(Data excerpts Opens)

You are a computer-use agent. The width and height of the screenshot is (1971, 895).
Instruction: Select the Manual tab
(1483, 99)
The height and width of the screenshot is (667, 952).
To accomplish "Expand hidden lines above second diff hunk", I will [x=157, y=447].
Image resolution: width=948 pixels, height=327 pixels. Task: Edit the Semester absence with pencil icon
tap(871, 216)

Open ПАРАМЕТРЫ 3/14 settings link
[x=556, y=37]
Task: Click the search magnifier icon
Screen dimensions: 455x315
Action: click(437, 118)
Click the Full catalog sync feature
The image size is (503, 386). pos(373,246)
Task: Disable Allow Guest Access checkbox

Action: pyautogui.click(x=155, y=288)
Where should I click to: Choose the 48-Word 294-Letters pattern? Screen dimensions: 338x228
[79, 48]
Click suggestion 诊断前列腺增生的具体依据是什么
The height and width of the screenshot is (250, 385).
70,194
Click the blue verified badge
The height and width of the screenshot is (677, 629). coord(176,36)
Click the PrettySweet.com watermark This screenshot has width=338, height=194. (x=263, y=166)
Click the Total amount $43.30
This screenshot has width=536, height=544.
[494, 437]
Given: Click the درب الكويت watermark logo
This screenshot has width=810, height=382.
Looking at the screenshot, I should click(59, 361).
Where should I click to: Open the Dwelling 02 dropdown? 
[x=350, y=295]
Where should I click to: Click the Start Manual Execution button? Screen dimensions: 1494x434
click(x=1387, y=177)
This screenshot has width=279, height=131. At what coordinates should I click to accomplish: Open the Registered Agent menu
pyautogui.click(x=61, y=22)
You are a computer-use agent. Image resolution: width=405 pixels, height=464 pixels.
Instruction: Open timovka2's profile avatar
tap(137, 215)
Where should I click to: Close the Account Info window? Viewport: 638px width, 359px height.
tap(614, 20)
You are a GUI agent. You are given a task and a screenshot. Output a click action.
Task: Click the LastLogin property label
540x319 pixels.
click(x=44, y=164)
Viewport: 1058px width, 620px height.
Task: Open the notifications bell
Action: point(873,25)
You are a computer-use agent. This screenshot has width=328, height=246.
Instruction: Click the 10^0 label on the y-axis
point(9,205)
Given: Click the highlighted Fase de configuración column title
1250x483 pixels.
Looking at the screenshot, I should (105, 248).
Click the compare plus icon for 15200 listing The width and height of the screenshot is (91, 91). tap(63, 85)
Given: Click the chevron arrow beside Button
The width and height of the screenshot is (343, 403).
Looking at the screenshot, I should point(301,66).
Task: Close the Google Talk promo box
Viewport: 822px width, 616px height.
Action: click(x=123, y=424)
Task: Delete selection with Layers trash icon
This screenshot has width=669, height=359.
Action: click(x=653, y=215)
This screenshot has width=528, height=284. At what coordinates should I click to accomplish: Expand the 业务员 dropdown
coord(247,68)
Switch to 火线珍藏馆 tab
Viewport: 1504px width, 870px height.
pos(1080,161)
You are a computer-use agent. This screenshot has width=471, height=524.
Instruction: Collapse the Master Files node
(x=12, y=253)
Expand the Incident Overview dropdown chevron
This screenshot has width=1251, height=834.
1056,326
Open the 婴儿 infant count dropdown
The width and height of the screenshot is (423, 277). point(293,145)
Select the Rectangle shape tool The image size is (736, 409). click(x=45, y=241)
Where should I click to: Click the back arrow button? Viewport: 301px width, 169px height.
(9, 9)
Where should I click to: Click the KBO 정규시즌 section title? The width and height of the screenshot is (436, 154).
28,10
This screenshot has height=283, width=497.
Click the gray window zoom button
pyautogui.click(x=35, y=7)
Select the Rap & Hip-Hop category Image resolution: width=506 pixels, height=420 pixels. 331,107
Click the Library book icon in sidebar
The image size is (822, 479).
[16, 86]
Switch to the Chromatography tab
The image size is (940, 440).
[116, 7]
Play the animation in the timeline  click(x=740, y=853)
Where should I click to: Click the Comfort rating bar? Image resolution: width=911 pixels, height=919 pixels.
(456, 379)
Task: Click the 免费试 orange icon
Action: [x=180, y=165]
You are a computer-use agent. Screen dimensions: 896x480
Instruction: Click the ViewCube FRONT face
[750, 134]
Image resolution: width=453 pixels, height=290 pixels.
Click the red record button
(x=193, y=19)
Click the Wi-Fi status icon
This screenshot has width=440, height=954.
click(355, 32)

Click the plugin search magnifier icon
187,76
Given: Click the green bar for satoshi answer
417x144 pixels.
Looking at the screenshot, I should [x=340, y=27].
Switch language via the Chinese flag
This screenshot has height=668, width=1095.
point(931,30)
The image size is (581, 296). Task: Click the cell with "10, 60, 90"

(Data excerpts Closes)

• [Assigned task]
The answer must restate each entry word for word.

• [Reply]
You are a computer-use agent. The width and height of the screenshot is (1971, 895).
Instruction: Select the Manual tab
(1483, 99)
The height and width of the screenshot is (667, 952).
To accomplish "Expand hidden lines above second diff hunk", I will [x=157, y=447].
Image resolution: width=948 pixels, height=327 pixels. Task: Edit the Semester absence with pencil icon
tap(871, 216)

Open ПАРАМЕТРЫ 3/14 settings link
[x=556, y=37]
Task: Click the search magnifier icon
Screen dimensions: 455x315
Action: click(437, 118)
Click the Full catalog sync feature
The image size is (503, 386). pos(373,246)
Task: Disable Allow Guest Access checkbox

Action: pyautogui.click(x=155, y=288)
Where should I click to: Choose the 48-Word 294-Letters pattern? Screen dimensions: 338x228
[79, 48]
Click suggestion 诊断前列腺增生的具体依据是什么
The height and width of the screenshot is (250, 385).
70,194
Click the blue verified badge
The height and width of the screenshot is (677, 629). coord(176,36)
Click the PrettySweet.com watermark This screenshot has width=338, height=194. (x=263, y=166)
Click the Total amount $43.30
This screenshot has width=536, height=544.
[494, 437]
Given: Click the درب الكويت watermark logo
This screenshot has width=810, height=382.
Looking at the screenshot, I should click(59, 361).
Where should I click to: Open the Dwelling 02 dropdown? 
[x=350, y=295]
Where should I click to: Click the Start Manual Execution button? Screen dimensions: 1494x434
click(x=1387, y=177)
This screenshot has width=279, height=131. At what coordinates should I click to accomplish: Open the Registered Agent menu
pyautogui.click(x=61, y=22)
You are a computer-use agent. Image resolution: width=405 pixels, height=464 pixels.
Instruction: Open timovka2's profile avatar
tap(137, 215)
Where should I click to: Close the Account Info window? Viewport: 638px width, 359px height.
tap(614, 20)
You are a GUI agent. You are given a task and a screenshot. Output a click action.
Task: Click the LastLogin property label
540x319 pixels.
click(x=44, y=164)
Viewport: 1058px width, 620px height.
Task: Open the notifications bell
Action: point(873,25)
You are a computer-use agent. This screenshot has width=328, height=246.
Instruction: Click the 10^0 label on the y-axis
point(9,205)
Given: Click the highlighted Fase de configuración column title
1250x483 pixels.
Looking at the screenshot, I should (105, 248).
Click the compare plus icon for 15200 listing The width and height of the screenshot is (91, 91). tap(63, 85)
Given: Click the chevron arrow beside Button
The width and height of the screenshot is (343, 403).
Looking at the screenshot, I should point(301,66).
Task: Close the Google Talk promo box
Viewport: 822px width, 616px height.
Action: click(x=123, y=424)
Task: Delete selection with Layers trash icon
This screenshot has width=669, height=359.
Action: click(x=653, y=215)
This screenshot has width=528, height=284. At what coordinates should I click to accomplish: Expand the 业务员 dropdown
coord(247,68)
Switch to 火线珍藏馆 tab
Viewport: 1504px width, 870px height.
pos(1080,161)
You are a computer-use agent. This screenshot has width=471, height=524.
Instruction: Collapse the Master Files node
(x=12, y=253)
Expand the Incident Overview dropdown chevron
This screenshot has width=1251, height=834.
1056,326
Open the 婴儿 infant count dropdown
The width and height of the screenshot is (423, 277). point(293,145)
Select the Rectangle shape tool The image size is (736, 409). click(x=45, y=241)
Where should I click to: Click the back arrow button? Viewport: 301px width, 169px height.
(9, 9)
Where should I click to: Click the KBO 정규시즌 section title? The width and height of the screenshot is (436, 154).
28,10
This screenshot has height=283, width=497.
Click the gray window zoom button
pyautogui.click(x=35, y=7)
Select the Rap & Hip-Hop category Image resolution: width=506 pixels, height=420 pixels. 331,107
Click the Library book icon in sidebar
The image size is (822, 479).
[16, 86]
Switch to the Chromatography tab
The image size is (940, 440).
[116, 7]
Play the animation in the timeline  click(x=740, y=853)
Where should I click to: Click the Comfort rating bar? Image resolution: width=911 pixels, height=919 pixels.
(456, 379)
Task: Click the 免费试 orange icon
Action: [x=180, y=165]
You are a computer-use agent. Screen dimensions: 896x480
Instruction: Click the ViewCube FRONT face
[750, 134]
Image resolution: width=453 pixels, height=290 pixels.
Click the red record button
(x=193, y=19)
Click the Wi-Fi status icon
This screenshot has width=440, height=954.
click(355, 32)

Click the plugin search magnifier icon
187,76
Given: Click the green bar for satoshi answer
417x144 pixels.
Looking at the screenshot, I should [x=340, y=27].
Switch language via the Chinese flag
This screenshot has height=668, width=1095.
point(931,30)
The image size is (581, 296). Task: Click the cell with "10, 60, 90"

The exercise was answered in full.